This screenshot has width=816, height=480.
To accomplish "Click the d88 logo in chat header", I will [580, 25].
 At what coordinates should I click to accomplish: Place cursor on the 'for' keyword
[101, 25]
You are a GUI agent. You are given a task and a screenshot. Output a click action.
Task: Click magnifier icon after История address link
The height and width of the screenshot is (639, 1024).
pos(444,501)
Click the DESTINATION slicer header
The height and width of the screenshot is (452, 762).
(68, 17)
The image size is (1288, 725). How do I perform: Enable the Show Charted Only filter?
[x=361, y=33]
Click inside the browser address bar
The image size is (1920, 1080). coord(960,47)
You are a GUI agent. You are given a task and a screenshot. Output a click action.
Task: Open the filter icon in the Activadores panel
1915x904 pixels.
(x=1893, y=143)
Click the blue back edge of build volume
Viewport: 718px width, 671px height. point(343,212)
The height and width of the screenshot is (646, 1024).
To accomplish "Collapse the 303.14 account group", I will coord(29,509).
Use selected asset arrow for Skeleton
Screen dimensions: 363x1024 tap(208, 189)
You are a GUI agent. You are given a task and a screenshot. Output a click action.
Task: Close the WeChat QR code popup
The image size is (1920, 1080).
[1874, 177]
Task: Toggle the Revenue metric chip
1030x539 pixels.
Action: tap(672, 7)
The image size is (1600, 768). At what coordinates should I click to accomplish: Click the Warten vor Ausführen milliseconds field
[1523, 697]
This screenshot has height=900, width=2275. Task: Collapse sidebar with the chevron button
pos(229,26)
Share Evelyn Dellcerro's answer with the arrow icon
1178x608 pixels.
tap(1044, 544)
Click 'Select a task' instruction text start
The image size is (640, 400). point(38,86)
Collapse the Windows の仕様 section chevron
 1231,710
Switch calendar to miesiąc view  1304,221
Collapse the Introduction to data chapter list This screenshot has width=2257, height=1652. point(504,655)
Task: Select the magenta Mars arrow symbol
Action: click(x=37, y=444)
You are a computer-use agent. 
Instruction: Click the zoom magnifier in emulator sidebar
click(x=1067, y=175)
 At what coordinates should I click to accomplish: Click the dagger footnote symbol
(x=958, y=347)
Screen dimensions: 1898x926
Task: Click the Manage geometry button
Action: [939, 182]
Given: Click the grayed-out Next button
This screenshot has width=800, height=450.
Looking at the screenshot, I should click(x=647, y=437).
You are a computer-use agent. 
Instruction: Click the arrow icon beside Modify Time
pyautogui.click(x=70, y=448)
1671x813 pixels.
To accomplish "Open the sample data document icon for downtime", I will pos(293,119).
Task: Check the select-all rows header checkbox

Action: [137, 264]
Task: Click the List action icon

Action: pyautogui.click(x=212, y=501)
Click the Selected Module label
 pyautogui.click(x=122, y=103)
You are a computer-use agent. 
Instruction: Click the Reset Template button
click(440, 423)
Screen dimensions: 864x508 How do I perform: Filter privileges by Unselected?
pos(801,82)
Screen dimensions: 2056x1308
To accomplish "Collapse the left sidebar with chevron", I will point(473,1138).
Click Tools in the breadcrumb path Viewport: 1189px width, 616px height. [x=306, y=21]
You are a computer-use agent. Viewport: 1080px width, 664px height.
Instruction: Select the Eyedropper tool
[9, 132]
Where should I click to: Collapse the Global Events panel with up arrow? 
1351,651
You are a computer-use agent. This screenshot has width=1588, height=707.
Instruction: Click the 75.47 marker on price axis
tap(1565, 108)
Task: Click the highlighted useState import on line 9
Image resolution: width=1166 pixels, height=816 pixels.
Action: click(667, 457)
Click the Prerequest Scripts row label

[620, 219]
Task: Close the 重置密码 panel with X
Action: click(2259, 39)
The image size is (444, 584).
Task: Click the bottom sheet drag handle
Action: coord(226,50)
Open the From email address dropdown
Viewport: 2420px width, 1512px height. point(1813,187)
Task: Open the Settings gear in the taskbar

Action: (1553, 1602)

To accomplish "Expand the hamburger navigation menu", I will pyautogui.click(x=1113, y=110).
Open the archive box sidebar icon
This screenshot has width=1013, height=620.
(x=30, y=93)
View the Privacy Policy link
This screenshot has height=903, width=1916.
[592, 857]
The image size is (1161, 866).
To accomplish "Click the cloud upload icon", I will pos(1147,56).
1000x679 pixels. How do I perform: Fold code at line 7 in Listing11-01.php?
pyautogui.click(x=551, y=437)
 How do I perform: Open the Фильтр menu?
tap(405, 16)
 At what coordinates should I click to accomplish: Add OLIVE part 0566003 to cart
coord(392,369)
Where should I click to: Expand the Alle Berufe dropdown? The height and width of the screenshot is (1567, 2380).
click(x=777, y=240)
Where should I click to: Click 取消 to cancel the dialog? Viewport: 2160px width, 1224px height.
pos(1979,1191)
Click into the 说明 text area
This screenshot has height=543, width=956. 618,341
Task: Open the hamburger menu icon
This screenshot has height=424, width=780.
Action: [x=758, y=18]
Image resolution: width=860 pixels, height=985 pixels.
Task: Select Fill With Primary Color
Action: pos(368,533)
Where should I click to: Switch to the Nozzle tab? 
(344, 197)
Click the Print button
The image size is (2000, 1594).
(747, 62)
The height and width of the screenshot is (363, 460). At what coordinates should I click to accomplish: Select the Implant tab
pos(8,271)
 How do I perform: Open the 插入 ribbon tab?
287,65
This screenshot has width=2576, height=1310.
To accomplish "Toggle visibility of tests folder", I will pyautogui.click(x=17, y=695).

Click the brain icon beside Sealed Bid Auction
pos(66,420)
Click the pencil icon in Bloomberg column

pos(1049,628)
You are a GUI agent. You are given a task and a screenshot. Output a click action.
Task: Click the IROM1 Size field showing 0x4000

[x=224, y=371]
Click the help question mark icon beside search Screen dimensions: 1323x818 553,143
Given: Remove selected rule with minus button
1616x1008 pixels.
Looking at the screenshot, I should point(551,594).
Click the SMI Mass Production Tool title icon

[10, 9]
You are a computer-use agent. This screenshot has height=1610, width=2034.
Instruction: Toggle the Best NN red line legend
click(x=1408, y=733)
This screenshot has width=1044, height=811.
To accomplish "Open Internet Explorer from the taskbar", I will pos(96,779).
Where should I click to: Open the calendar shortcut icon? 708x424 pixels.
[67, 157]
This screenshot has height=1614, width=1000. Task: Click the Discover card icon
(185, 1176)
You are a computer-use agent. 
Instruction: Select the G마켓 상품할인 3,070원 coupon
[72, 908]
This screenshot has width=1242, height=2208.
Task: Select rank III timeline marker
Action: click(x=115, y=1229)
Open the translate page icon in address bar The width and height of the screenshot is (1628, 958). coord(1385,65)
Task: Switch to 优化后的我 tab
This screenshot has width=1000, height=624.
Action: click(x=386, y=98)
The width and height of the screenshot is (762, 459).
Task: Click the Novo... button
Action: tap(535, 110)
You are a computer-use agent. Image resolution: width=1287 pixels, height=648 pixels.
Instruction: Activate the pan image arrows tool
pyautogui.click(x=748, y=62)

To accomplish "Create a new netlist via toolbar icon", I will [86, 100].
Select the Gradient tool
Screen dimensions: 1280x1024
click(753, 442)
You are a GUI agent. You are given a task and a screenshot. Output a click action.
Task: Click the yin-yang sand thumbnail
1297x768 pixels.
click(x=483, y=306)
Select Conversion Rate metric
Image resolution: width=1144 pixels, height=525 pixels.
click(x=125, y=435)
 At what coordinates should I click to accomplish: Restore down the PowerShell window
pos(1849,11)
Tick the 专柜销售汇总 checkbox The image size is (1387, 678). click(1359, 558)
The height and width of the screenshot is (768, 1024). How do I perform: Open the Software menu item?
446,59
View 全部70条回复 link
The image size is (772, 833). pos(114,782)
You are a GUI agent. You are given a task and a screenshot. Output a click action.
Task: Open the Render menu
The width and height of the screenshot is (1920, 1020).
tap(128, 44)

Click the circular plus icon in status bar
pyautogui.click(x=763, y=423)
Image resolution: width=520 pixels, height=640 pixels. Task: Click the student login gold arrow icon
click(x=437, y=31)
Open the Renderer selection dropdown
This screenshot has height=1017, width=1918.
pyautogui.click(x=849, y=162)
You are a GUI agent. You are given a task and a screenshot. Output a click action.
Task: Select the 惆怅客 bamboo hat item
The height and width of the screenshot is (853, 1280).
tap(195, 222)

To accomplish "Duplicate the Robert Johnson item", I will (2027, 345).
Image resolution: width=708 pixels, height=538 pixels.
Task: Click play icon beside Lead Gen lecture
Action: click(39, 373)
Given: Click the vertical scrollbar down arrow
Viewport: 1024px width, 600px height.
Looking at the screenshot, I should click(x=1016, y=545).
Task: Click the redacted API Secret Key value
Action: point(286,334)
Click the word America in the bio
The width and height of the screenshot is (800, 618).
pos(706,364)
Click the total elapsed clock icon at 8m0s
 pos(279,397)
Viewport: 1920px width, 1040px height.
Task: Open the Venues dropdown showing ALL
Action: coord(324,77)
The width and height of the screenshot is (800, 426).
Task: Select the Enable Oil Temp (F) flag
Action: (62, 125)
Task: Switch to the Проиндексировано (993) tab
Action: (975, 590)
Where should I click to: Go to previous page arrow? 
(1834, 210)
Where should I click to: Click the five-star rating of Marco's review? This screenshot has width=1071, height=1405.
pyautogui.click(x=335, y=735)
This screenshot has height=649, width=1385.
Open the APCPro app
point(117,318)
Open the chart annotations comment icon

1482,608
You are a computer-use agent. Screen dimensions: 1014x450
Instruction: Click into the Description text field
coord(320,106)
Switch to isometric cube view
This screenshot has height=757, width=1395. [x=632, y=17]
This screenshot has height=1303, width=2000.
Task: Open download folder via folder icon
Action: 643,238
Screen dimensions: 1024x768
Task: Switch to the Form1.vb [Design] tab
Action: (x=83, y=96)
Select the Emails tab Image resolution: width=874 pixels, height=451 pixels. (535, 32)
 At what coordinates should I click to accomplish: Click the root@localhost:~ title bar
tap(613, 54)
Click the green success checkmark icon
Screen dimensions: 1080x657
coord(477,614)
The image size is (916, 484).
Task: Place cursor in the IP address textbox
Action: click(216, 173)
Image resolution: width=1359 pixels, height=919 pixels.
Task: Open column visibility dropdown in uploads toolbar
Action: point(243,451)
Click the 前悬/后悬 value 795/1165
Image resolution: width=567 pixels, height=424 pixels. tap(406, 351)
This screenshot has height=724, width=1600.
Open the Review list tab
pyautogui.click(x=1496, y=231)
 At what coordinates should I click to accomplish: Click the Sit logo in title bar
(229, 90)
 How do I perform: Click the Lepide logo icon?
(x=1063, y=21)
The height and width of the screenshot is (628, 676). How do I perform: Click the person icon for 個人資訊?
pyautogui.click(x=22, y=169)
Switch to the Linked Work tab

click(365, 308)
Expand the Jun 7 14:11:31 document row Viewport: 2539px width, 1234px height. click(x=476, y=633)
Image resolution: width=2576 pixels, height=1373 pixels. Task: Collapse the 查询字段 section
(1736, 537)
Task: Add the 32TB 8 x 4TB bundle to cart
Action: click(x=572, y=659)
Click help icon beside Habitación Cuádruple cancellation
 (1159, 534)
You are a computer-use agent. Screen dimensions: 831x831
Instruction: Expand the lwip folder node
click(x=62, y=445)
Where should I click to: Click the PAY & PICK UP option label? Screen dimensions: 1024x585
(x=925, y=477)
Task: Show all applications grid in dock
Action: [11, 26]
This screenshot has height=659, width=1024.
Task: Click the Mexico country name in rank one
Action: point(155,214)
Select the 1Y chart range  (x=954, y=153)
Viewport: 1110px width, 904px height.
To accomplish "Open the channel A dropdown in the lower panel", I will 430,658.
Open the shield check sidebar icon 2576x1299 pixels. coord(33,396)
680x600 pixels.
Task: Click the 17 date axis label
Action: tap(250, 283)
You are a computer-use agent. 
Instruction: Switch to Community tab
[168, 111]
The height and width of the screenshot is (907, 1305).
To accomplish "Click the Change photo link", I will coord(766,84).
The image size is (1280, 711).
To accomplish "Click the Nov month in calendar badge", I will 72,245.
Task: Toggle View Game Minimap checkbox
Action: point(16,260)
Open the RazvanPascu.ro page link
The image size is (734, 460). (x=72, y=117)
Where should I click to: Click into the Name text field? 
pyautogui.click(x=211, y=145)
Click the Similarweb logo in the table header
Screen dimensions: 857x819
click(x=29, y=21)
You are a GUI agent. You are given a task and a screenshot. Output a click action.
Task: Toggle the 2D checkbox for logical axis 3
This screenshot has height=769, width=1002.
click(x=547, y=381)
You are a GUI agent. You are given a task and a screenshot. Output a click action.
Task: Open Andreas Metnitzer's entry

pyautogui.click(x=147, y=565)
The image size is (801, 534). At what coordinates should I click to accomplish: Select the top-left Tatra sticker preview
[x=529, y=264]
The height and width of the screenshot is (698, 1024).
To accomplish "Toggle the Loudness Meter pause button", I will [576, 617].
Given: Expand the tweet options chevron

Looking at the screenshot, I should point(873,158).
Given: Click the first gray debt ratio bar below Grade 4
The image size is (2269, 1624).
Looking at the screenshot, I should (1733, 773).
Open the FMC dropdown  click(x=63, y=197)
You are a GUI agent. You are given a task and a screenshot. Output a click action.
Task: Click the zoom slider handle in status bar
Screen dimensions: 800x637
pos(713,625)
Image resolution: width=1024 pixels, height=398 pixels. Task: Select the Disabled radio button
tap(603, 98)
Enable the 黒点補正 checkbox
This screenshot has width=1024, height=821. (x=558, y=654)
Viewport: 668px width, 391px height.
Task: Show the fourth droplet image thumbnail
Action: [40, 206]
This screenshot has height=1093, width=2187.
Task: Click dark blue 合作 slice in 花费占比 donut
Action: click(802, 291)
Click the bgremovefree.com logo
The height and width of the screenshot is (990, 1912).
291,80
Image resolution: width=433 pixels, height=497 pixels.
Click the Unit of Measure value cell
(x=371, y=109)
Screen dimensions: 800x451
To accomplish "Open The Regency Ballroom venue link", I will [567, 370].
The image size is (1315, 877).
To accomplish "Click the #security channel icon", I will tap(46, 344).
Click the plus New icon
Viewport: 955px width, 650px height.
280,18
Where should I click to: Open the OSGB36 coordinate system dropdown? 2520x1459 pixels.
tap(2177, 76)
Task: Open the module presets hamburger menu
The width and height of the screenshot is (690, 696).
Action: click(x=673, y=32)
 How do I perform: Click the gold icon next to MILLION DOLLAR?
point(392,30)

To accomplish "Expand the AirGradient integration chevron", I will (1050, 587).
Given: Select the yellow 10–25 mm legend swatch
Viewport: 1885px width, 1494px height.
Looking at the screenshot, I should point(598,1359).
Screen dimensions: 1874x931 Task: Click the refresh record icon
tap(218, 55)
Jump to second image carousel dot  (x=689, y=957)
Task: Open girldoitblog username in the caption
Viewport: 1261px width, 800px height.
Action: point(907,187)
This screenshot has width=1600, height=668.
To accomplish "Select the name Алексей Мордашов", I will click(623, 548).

## Challenge
Retype the lines from the one containing "Screen dimensions: 1874x931" through the one containing "Action: point(907,187)", both included, with no changes.

## Complete answer
Screen dimensions: 1874x931 Task: Click the refresh record icon
tap(218, 55)
Jump to second image carousel dot  (x=689, y=957)
Task: Open girldoitblog username in the caption
Viewport: 1261px width, 800px height.
Action: point(907,187)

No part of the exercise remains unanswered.